Она затянулась сигаретой так долго, как могла.
Мне пришла идея в голову, но мы пошли уже прогуляться по Рингштрассе, побродили в Бурггартен, переулками вышли к Штефансплатц и уже ориентируясь в центре Вены, как в родном городе, вывел к тому самому месту, где мы были пару часов назад. В этот детский магазин затягивал её почти насильно, если бы не её рефлекто́рное: «не люблю привлекать к себе внимание случайных прохожих», мне бы и не удалось этого сделать. Она пыхтела и огрызалась.
— Я не буду ничего покупать! — Жёстко заявила она.
— Тебя никто и не заставляет ничего покупать. Сколько ему? Ты говорила четыре?
— Неважно.
— Маша, давай серьёзно уже.
— Ты сейчас очень неправ. Я против.
— Маш, я куплю, тогда просто наугад, а там уж как совпадёт… Угадаю тогда отлично, нет, значит, зря выброшенные деньги. — Она ещё злилась и огрызалась минут десять, но сдалась.
— Я говорила, ему три с половиной года.
Она хмурилась и отмахивалась, я выложил три размера джинсовых костюма, она ткнула в самый большой. Ещё я не удержался и купил смешную кепку с «Миньонами», покупать для детей оказалось очень даже интересно. Ещё купил пару футболок и смешной костюмчик дракона, оказавшийся домашней пижамой. В ней не спят, в ней дети ползают по полу.
— Думаю, ему будет приятно. Если бы у меня был костюм, купленный в Австрии, я бы хранил его всю жизнь и говорил, мои родители познакомились в Австрии.

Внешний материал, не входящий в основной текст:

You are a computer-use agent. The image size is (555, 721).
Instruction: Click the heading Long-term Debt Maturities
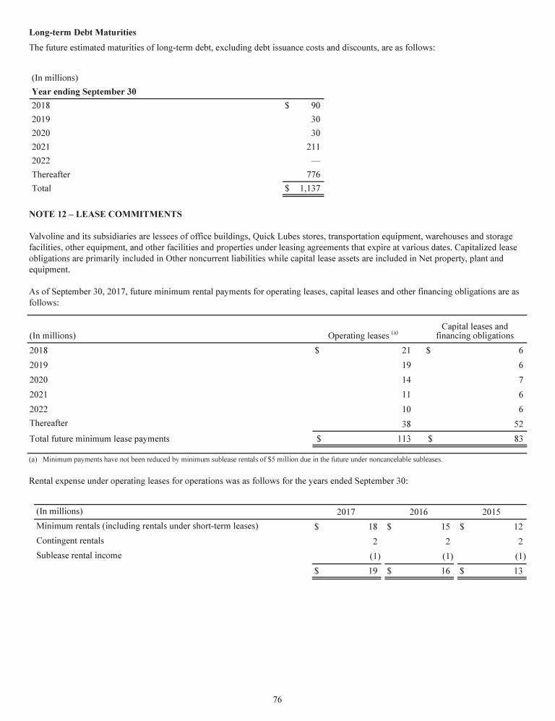(x=82, y=33)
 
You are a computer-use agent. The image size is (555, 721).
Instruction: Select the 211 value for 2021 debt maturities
(x=312, y=146)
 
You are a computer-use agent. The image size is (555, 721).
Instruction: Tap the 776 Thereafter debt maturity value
(x=312, y=174)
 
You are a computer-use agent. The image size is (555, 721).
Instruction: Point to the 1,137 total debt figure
(x=309, y=188)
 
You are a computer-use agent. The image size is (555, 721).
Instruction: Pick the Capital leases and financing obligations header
(x=474, y=331)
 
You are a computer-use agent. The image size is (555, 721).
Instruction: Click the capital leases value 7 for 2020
(x=520, y=380)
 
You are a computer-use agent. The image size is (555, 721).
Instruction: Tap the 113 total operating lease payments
(x=403, y=438)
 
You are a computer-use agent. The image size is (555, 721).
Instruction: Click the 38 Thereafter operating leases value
(x=405, y=424)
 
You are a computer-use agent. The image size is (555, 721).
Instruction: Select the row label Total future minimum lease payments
(x=99, y=438)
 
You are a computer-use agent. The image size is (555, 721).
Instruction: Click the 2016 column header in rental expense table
(x=418, y=512)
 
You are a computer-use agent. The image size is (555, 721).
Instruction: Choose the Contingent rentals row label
(x=70, y=540)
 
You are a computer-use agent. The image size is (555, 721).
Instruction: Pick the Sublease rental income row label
(x=79, y=555)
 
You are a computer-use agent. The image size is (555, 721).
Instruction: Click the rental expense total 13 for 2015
(x=518, y=571)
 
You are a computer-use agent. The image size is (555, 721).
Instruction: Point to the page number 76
(x=278, y=699)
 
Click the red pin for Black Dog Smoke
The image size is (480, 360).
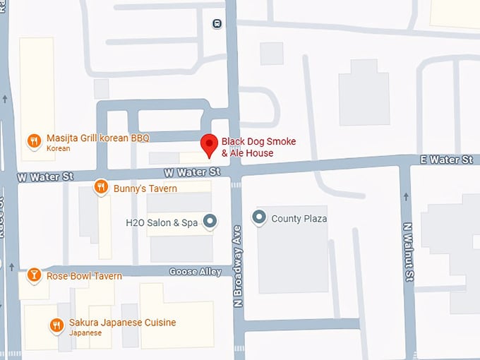tap(209, 144)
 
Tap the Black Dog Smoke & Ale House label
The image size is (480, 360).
tap(258, 147)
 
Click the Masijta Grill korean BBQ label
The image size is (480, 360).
tap(97, 138)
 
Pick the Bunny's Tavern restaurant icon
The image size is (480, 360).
tap(102, 188)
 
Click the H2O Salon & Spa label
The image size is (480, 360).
tap(162, 222)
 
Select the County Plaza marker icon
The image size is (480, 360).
tap(260, 218)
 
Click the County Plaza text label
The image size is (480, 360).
tap(299, 219)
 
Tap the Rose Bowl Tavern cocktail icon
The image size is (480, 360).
tap(33, 275)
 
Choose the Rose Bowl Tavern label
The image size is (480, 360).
tap(84, 276)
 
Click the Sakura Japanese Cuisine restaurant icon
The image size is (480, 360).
tap(56, 325)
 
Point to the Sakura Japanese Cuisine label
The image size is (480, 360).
tap(122, 323)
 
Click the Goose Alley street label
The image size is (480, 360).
tap(196, 272)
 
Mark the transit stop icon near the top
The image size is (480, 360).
tap(217, 23)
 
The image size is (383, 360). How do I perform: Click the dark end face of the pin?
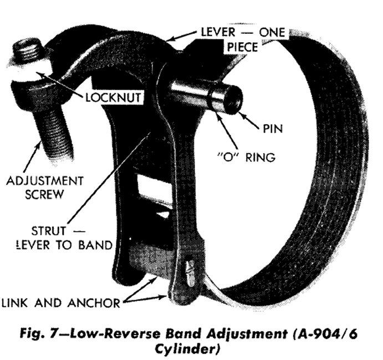[232, 99]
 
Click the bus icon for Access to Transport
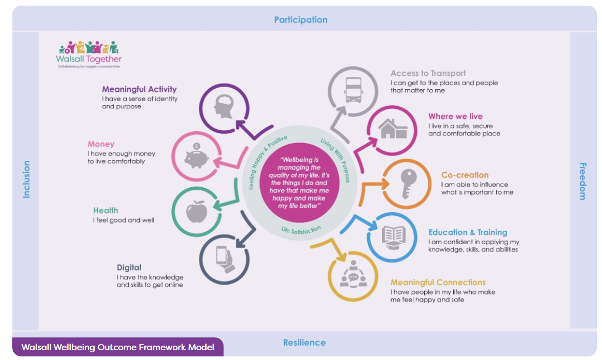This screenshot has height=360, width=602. pos(352,90)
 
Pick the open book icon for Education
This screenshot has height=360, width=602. pos(393,237)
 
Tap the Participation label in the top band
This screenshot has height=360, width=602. pos(300,20)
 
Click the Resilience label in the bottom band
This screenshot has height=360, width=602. pos(304,343)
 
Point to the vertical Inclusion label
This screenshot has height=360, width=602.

— Когда снималась в порно, — выпалила она.
— Этого ему знать не обязательно. — И внутри что-то переключило и моё настроение стало сдуваться. Я пошёл оплачивать покупки.
— Прости, я не хотела. — Это она сказала уже, когда мы вышли на улицу. — Но я всё время думаю, что этого не скрыть.
— К тому моменту, когда он вырастет и будет смотреть порно, наши фильмы будут такими устаревшими, что он их точно смотреть не будет. Особенно где я с вилами на сеновале, или ты йог в спортзале.
Она чуть хихикнула, и я потащил её покупать мороженое.
«Мой рай»
Жизнь состоит из мгновений. Радостных и грустных, ярких и монохромных, эмоциональных и спокойных, собственно окраску этих мгновений мы придаём сами. Сегодня я, стоя посреди улицы со стекающим по пальцам, подтаявшим мороженым, смотря, на то, как улыбающаяся брюнетка с опухшими от недавних слёз глазами, с детской непосредственностью поедает непослушно стекающие по вафельному рожку капли, осознал, что этот момент окрашен той самой радостной эмоцией, которую я так редко испытывал. Мне хочется вот так и жить. Радоваться таким простым мелочам, когда тепло и комфортно о того, что нет проблем и забот, оттого что ничего и никто не угрожает, в том, что ты уверен в себе, в завтрашнем дне, в своей безопасности, в достатке. Выйти в выходной вот на такую прогулку, не думать о счёте в ресторанчике, заказать ужин навынос, купить мороженое, дурачится. Жить вот так просто. Просто. Просто.